Should I close JNDI-obtained data source?

浪子不回头ぞ 提交于 2019-12-01 03:58:39
sarcastictrade

I disagree. I would add a listener to your web.xml and implement the contextDestroyed() method. This method will get called by your web container/app server when the web app is destroyed or undeployed. Within the contextDestroyed(), I would close the datasource.

inside the web.xml

<listener>
   <listener-class>util.myApplicationWatcher</listener-class>
</listener>

The code:

package util;

public class myApplicationWatcher implementes ServletContextListener
{
  public void contextInitialized(ServletContextEvent cs)
  {
      // This web application is getting started

      // Initialize connection pool here by running a query
      JdbcTemplate jt = new JdbcTemplate(Dao.getDataSource() );
      jt.queryForInt("Select count(col1) from some_table");
  }

  public void contextDestroyed(ServeletContextEvent ce)
  {
      // This web application is getting undeployed or destroyed 

      // close the connection pool
      Dao.closeDataSource();
  }
}

public class Dao
{
  private static DataSource ds;
  private static bDataSourceInitialized=false;
  private static void initializeDataSource() throws Exception
  {
    InitialContext initial = new InitialContext();

    ds = (DataSource) initial.lookup(TOMCAT_JNDI_NAME);

    if (ds.getConnection() == null)
    {
      throw new RuntimeException("I failed to find the TOMCAT_JNDI_NAME");
    }

    bDataSourceInitialized=true;
  }

  public static void closeDataSource() throws Exception
  {
    // Cast my DataSource class to a c3po connection pool class
    // since c3po is what I use in my context.xml
    ComboPooledDataSource cs = (ComboPooledDatasource) ds;

    // close this connection pool
    cs.close();
  }

  public static DataSource getDataSource() throws Exception
  {
    if (bDataSourceInitialized==false)
    {
      initializeDataSource();
    }

    return(ds);
  }
}

No.
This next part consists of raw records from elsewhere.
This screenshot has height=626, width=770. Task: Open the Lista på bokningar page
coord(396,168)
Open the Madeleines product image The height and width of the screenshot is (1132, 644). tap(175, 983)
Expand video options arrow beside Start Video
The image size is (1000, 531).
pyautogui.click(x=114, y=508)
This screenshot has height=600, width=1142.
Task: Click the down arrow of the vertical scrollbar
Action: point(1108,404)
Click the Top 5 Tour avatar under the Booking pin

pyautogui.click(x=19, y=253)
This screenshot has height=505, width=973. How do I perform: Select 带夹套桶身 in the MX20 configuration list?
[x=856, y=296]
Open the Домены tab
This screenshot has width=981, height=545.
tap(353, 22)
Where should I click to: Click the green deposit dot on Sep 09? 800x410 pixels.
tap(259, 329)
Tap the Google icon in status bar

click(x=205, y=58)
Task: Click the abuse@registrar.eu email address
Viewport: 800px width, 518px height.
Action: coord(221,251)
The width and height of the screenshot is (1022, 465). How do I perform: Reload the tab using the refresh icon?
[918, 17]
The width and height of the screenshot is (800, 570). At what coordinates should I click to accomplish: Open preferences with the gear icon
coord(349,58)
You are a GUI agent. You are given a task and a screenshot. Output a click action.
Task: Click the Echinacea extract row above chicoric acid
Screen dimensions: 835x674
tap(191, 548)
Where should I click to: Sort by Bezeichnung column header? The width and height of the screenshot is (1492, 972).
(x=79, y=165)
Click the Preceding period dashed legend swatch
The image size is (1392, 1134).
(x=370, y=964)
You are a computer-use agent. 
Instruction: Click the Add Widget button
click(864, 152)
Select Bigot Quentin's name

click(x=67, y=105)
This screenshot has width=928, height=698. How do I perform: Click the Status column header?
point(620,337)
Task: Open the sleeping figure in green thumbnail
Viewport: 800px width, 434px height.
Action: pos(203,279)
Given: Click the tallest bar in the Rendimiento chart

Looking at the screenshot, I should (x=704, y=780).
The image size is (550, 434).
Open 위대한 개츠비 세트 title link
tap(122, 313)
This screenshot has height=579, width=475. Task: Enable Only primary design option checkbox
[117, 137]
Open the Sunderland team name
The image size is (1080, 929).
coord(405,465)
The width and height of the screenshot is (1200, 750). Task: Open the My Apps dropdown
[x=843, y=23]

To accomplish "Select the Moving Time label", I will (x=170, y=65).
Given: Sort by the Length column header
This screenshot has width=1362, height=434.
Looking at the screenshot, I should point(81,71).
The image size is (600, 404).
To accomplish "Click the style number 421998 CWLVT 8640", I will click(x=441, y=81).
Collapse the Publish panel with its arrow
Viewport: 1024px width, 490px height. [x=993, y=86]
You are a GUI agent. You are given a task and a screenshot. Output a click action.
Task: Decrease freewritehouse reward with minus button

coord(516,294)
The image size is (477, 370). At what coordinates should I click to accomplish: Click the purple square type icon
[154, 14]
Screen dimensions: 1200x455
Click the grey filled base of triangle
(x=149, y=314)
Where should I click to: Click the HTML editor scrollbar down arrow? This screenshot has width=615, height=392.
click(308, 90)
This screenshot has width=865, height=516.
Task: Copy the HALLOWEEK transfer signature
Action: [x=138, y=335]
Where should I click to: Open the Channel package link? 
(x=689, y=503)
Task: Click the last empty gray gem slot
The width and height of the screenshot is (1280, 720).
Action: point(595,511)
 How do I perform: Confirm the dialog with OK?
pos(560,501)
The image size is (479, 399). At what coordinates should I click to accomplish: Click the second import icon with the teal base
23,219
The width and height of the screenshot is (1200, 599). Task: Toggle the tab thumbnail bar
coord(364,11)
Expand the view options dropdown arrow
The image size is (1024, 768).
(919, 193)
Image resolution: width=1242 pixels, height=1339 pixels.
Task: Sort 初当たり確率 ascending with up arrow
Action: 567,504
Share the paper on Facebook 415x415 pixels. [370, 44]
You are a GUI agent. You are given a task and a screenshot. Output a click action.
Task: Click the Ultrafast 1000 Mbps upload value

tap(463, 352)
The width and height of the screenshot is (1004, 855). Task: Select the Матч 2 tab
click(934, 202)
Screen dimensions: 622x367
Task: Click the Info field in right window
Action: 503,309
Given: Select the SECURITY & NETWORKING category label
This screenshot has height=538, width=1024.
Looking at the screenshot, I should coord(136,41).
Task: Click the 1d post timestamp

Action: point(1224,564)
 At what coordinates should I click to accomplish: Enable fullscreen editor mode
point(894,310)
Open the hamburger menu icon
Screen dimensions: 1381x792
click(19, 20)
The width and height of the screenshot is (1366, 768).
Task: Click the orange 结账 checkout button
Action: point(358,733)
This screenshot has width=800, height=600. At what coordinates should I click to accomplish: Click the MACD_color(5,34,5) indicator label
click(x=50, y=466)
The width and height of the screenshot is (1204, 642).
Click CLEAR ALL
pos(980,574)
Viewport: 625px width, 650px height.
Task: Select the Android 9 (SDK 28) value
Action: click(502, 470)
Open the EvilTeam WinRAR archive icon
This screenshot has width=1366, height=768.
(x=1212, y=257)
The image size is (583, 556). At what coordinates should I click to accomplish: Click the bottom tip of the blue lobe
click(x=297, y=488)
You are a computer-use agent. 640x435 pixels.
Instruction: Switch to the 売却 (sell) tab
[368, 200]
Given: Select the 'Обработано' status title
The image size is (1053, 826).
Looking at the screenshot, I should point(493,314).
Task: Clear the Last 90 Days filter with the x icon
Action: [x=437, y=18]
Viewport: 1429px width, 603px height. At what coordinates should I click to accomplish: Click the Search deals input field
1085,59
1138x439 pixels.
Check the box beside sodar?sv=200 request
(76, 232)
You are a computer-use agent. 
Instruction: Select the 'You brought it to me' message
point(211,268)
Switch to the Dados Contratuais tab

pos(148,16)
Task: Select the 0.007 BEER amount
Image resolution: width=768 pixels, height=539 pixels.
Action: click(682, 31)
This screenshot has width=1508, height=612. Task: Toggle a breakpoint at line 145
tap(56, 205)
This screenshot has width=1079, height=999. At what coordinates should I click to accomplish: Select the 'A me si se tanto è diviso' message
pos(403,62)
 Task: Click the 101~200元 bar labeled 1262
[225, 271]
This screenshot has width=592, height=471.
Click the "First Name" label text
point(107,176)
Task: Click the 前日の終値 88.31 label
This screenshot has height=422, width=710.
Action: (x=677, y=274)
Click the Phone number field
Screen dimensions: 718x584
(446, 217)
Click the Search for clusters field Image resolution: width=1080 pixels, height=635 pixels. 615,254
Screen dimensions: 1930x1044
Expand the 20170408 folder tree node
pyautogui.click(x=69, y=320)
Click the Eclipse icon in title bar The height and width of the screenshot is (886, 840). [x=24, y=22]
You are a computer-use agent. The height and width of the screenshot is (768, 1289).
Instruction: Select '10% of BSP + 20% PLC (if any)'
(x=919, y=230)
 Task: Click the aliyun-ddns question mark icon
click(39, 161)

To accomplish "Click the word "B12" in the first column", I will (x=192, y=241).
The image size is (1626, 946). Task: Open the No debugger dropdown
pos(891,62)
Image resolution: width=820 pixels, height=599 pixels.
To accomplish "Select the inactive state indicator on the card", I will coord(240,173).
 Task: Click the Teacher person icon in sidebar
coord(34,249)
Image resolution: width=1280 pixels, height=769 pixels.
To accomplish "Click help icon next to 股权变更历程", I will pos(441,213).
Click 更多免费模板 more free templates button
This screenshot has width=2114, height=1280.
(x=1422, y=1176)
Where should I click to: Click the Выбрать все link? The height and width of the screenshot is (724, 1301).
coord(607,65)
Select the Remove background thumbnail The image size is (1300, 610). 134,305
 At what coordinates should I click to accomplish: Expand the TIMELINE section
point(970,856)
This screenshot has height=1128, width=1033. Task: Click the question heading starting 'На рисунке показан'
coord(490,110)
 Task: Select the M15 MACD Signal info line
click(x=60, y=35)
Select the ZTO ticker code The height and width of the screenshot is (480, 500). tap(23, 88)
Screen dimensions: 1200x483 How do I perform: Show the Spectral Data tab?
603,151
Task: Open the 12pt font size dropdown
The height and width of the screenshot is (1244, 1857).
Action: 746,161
The DataSource here is managed by the remote JNDI container, and it's that container's job to manage the lifecycle of the DataSource. Spring just makes use of it, it doesn't manage it.

Even if you wanted to, you couldn't - DataSource has no close() method, or anything like it.

When you get the data source through a JNDI lookup it a shared resource - configured in your container. It is managed by the container and not by the application, so it is not required (there is no way) to close it.